By Steve McCord, Founder - February 02, 2016

I absolutely love building products and getting code into an end-user's hands. I find nothing more satisfying than gauging reactions from users (both positive and negative) so we can improve. Constantly looking for new and better ways to build products is very challenging...but isn't this what makes technology fun?

Have you ever thought about how technological advances shape our day-to-day life? Just think, 21 years ago, Sandra Bullock starred in The Net, a good snapshot of how we viewed the internet in 1995. I wanted to be Angela Bennett: she was a badass hacking criminal organizations and saving the world. She could even order pizza online!

Twenty-one years later, our job here is to think of a new way to build a modern-day data company and culture that lives and breathes a data mindset. It not only takes new and emerging tools to create a data company, but also employees with the right mindset. The cool thing about starting a company is that we are working to make the impossible happen and working with huge data sets. Helping artists is a huge challenge, and this organization is more than up to the task of building a great data company.

This is why one of the most frustrating questions I get from people is 'Are you an X shop?' as they try to figure out which language we're using. It's an outdated mentality these days to limit what you're trying to build to which language you're using. Twenty-one years ago, I might have drilled a screw into a wall to hang a picture using a screwdriver. Now? I can use a drill, plastic hook, or even double-sided tape. There are a wealth of options out there to use these days to tackle the same sorts of problems, and to ignore them is limiting what we can accomplish.

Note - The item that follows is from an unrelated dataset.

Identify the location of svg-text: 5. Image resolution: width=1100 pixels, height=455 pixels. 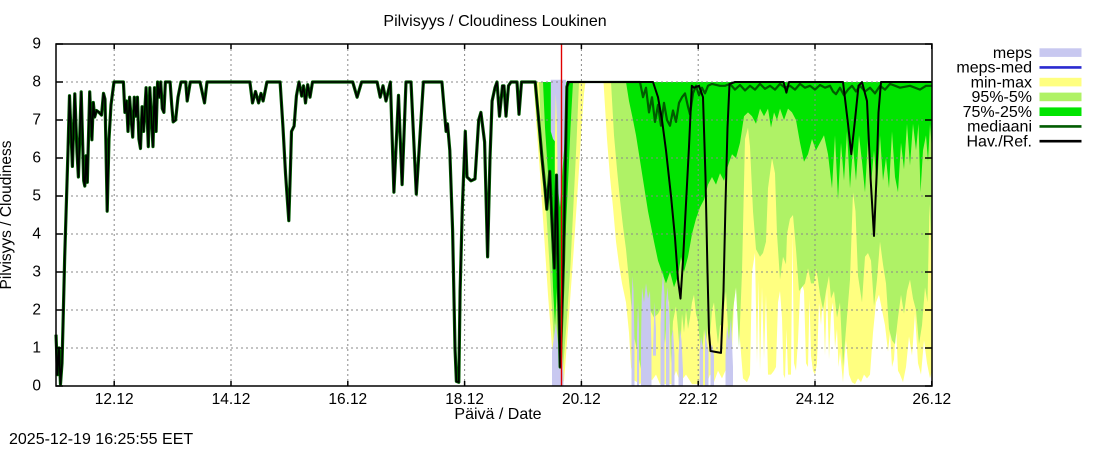
(36, 196).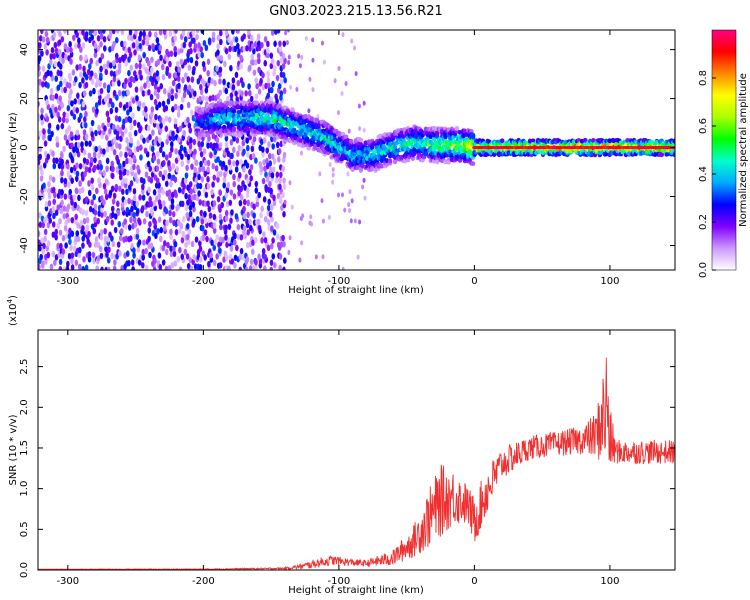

This is also a problem for a lot of companies: they become too attached to a language or specific technology and get too scared to move away from a technology choice made years ago. Why? Because "we've always done it that way." It limits what the company can do, and buries the creativity to be able to build (and rebuild) things the right way. I strive to never be in this sort of frozen state, because it prevents advancement of the technology stack if there are new tools out there.

What we plan to do here is provide the freedom for our developers to come up with creative solutions to domain problems and always look to improve. We're building a mindset and culture based on using the best tools to succeed. We never want to limit ourselves or our customers from the opportunities out there, and will continue to push to use whatever resources we have available to build amazing products.

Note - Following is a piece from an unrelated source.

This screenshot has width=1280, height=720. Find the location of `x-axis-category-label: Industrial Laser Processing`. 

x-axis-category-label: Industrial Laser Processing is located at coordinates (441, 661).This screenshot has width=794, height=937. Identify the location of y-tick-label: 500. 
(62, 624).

Something I say often is that "I am pretty sure I am going to make a wrong decision at some point." Not that I look forward to those moments or am trying to fail, but going with that mentality tells me that there are always ways to improve and plan for the future. I hope I never get to a point where I made a decision in the past that I can't re-evaluate and reconfigure. Look, if cellphones were prevalent back in 1995, Angela Bennett could have backed up all of her work on the cloud instead of mailing it in. She could have even taken a selfie with Jeremy Northam and reported him to the authorities instead of killing him with a fire extinguisher (spoiler alert).

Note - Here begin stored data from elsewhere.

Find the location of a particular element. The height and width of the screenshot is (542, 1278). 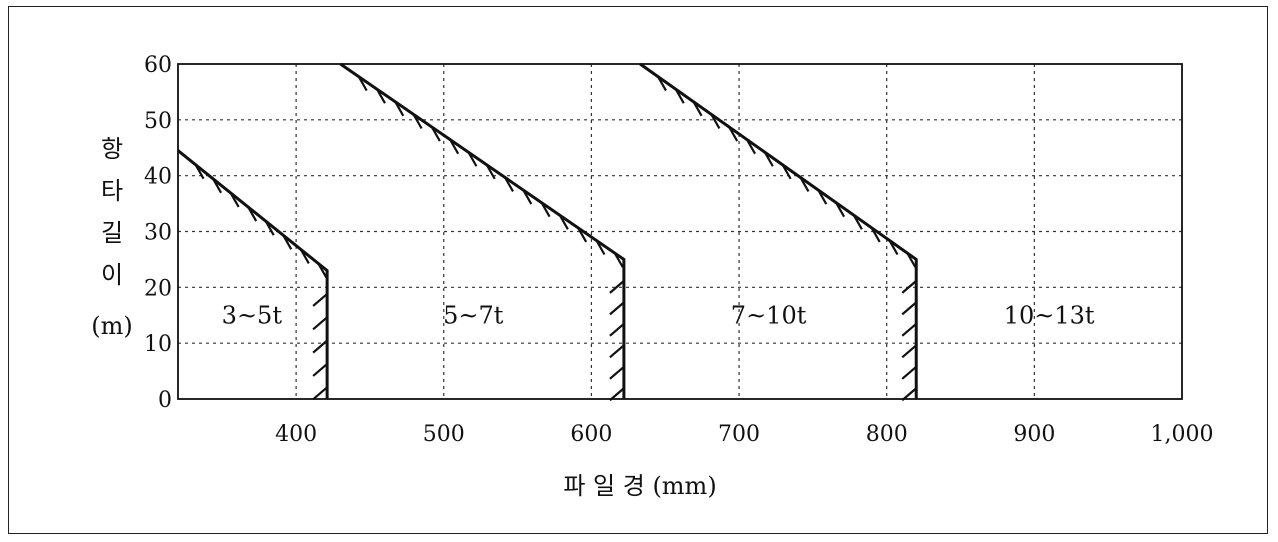

y-tick-label: 50 is located at coordinates (158, 122).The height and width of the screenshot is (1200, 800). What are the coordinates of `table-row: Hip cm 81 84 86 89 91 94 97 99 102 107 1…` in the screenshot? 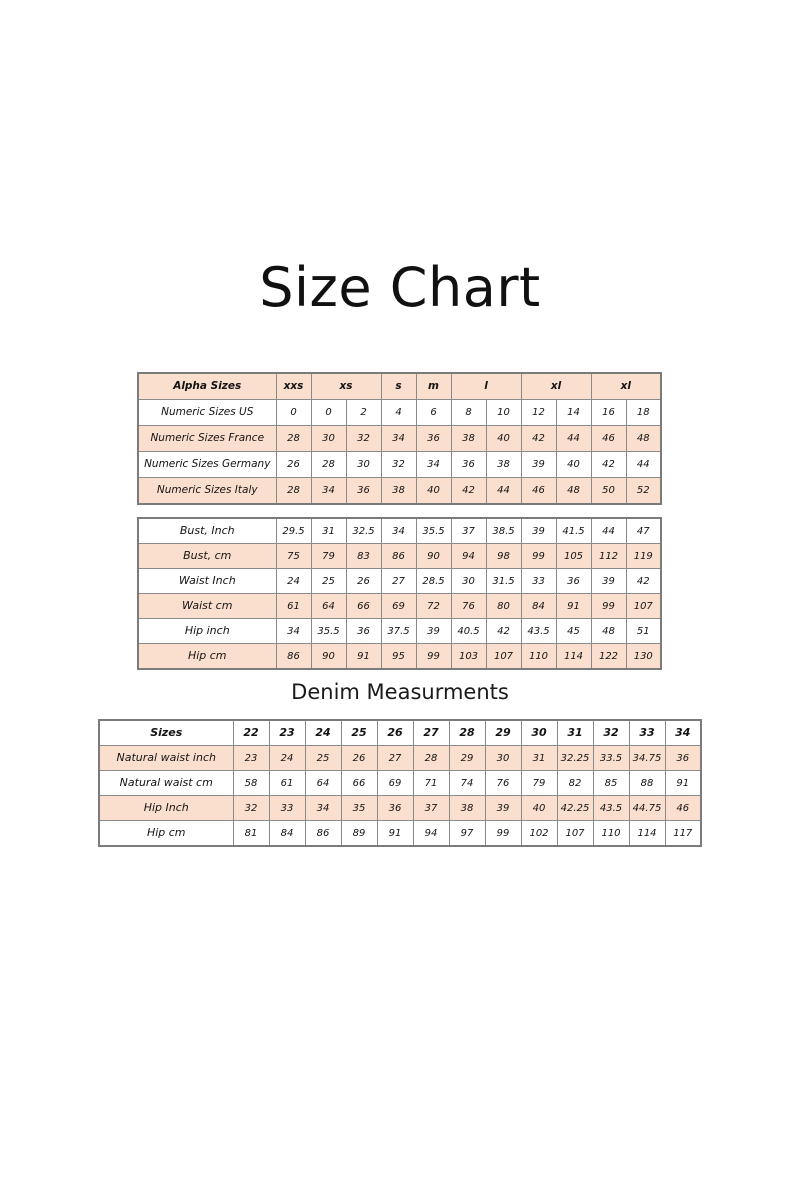 It's located at (400, 834).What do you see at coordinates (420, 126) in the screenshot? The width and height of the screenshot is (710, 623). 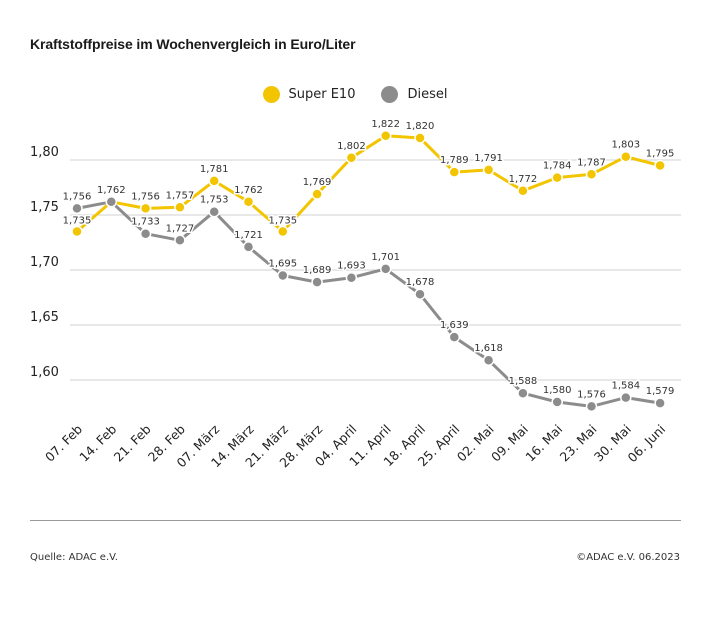 I see `data-label-super: 1,820` at bounding box center [420, 126].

OK, maybe not every improvement is good for us then.

But this mindset is one of the reasons we picked Clojure as our technology language. Maybe Rich Hickey was influenced by this movie more than we know, because he was looking for new ways to solve problems and focused on domains. In addition to my personal experience with it being successful as a language that promotes throughput, cleanliness, testability and maintainability, a key thing that often gets overlooked is that it forces technologists to focus on the domain problem at hand. Along that same line, Docker and Kubernetes are two technologies that help us keep environments consistent, orchestrate development environments and allow us to push code to production as frequently and safely as possible. These technologies accomplish all of that while allowing us to scale our microservices horizontally on demand.

However, these are just tools that we are using to accomplish our goals. I believe in these tools at this time, and our goal is to architect things to always have the ability to re-factor in the future. I very much expect that there are going to be better tools as we grow, and I really hope there are. When you have that mindset, anything is possible.

Hey, Angela Bennett could barely talk to another human being in 1995, but maybe if she had Tinder her life would be much different. Think about it. Use the tools you're given.